:: CONSIGNE 1 ::
D'après le texte retenu sur les créatures de papier de Fred le Chevalier, quelles armes ne blessent que par la violence qu'elles dénoncent ?

:: TEXTE RETENU ::
┄┄┄┄┄┄
De l'ombre à la lumière, la frontière est palpable : les créatures de papier de Fred le Chevalier sont-elles muettes ou muselées ? Leurs yeux grands ouverts, à la fois vides et terriblement profonds, expriment-ils la passion ou la mélancolie, la joie ou le désespoir, l'amour ou la solitude ? Gardent-elles les portes d'un monde meilleur, une ville dans la ville, occulte, que l'on ne peut entrevoir sans retrouver son âme d'enfant ? Une ville où la nature aurait repris ses droits (« au cœur des villes on ira planter des arbres »), une ville où l'amour n'aurait pas de sexe (« l'amour n'est jamais sale »), une ville où l'amour serait plus fort que la guerre (« avec nos armes de papier on partait caresser le monde ») ? Oui, Fred le Chevalier est un guerrier, mais c'est avec d'autres armes qu'il mène le combat. L'épée, le pistolet, la rose ne blessent que par la violence qu'ils dénoncent. L'engagement se mesure au don de soi, de ses œuvres, de ses idées à une ville gargantuesque qui dévore chair, colle et papier avec un appétit affolant. Et tandis que ses fantômes déchirés courent sur les murailles, laissant derrière eux des tourbillons nuageux, poursuivant leurs rêves ou fuyant leurs démons intérieurs, on réalise, des spirales plein les yeux, que l'on a déjà mis un pied dans le monde merveilleux de Fred le Chevalier.
Le Bestiaire illustré de Fred le Chevalier
« Alors on inventait des monstres pour effrayer nos peurs » (Fred le Chevalier)
┄┄┄┄┄┄
:: CONSIGNE 2 ::
Dans la liste, recopiez tel quel tout ce qui va de la ligne contenant « Image resolution: width=738 » jusqu'à la ligne contenant « bottom-caption: Not energy efficient - higher running co… is », ces deux lignes comprises.

:: MATÉRIEL DE TRAVAIL ::
┄┄┄┄┄┄
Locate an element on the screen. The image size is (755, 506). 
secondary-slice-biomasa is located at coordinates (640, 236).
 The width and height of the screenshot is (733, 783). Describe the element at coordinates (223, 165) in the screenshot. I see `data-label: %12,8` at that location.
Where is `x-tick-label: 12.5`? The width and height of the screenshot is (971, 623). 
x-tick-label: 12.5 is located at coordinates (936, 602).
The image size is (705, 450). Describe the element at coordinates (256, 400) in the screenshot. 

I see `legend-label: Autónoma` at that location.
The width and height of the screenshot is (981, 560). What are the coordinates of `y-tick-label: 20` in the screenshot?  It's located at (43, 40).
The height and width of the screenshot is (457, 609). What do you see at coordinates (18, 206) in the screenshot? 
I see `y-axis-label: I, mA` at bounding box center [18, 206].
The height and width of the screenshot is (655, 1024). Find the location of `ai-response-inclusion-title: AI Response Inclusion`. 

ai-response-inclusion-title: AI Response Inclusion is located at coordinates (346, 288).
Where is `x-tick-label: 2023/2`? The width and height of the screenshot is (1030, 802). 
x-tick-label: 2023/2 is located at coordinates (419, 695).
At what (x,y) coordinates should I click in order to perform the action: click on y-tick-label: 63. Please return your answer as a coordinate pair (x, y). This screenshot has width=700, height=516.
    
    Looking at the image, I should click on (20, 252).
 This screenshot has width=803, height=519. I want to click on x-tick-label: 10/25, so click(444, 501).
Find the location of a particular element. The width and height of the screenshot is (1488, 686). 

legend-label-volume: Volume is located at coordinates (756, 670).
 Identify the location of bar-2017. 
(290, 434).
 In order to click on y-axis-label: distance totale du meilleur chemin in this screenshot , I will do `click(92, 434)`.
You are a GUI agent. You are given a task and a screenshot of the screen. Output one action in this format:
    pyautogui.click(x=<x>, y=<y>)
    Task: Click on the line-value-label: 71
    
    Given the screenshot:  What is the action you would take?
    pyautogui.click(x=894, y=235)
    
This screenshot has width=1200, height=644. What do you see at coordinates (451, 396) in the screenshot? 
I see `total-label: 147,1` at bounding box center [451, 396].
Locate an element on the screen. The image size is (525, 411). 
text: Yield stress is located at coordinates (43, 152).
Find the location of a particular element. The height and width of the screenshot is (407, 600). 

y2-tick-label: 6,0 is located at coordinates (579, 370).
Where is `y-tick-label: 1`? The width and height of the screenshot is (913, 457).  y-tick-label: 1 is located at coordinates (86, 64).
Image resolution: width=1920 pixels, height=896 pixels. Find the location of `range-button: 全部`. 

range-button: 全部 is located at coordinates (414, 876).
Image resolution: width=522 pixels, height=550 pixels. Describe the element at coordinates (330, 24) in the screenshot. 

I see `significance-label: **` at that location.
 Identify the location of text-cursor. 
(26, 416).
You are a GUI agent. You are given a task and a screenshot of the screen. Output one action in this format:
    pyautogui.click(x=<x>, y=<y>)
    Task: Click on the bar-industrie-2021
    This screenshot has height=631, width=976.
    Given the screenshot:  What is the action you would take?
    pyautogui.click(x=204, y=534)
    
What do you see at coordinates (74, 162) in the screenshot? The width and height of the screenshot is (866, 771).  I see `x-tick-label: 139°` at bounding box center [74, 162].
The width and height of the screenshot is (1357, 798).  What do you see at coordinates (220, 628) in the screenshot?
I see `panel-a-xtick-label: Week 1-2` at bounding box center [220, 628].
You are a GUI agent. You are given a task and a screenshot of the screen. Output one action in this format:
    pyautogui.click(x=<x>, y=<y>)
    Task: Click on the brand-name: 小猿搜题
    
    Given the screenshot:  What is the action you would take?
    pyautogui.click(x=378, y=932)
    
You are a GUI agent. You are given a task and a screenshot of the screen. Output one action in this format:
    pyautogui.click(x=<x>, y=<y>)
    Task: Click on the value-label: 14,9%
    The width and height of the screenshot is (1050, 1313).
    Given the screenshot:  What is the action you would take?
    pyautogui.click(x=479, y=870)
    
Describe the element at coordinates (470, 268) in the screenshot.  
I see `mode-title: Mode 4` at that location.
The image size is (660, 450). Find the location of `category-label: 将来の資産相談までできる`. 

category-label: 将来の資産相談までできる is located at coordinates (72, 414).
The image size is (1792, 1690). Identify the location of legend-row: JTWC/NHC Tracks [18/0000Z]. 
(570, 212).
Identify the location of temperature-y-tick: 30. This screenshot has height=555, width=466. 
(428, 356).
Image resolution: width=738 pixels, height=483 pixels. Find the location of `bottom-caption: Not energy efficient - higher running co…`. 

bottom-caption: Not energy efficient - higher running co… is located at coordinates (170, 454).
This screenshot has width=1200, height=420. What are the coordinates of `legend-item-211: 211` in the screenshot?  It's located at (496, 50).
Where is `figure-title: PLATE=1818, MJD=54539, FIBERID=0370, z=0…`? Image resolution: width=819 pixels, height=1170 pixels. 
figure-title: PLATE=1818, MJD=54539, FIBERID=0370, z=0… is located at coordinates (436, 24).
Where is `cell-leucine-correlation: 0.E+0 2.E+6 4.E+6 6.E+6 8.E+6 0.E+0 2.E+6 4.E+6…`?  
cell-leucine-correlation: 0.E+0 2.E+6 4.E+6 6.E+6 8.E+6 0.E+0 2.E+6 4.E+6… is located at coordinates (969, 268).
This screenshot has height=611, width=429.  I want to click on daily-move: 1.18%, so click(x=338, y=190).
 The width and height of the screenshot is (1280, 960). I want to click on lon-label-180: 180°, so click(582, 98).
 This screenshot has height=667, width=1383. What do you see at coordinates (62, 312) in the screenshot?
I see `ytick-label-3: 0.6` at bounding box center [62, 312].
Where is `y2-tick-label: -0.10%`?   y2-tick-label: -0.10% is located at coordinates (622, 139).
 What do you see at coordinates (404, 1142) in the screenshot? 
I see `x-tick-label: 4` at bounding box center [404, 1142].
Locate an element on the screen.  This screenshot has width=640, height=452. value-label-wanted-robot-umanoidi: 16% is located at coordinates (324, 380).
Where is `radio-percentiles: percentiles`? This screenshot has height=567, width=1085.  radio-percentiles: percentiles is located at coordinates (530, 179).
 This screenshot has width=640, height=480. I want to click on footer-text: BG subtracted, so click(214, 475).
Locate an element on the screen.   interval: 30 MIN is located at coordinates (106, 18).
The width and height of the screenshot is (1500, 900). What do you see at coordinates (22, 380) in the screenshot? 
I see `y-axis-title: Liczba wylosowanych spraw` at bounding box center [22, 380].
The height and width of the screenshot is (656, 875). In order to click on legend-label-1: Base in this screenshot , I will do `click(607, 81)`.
┄┄┄┄┄┄
:: RÉPONSE RÉDIGÉE 1 ::
L'épée, le pistolet et la rose.

:: RÉPONSE RÉDIGÉE 2 ::
Image resolution: width=738 pixels, height=483 pixels. Find the location of `bottom-caption: Not energy efficient - higher running co…`. 

bottom-caption: Not energy efficient - higher running co… is located at coordinates (170, 454).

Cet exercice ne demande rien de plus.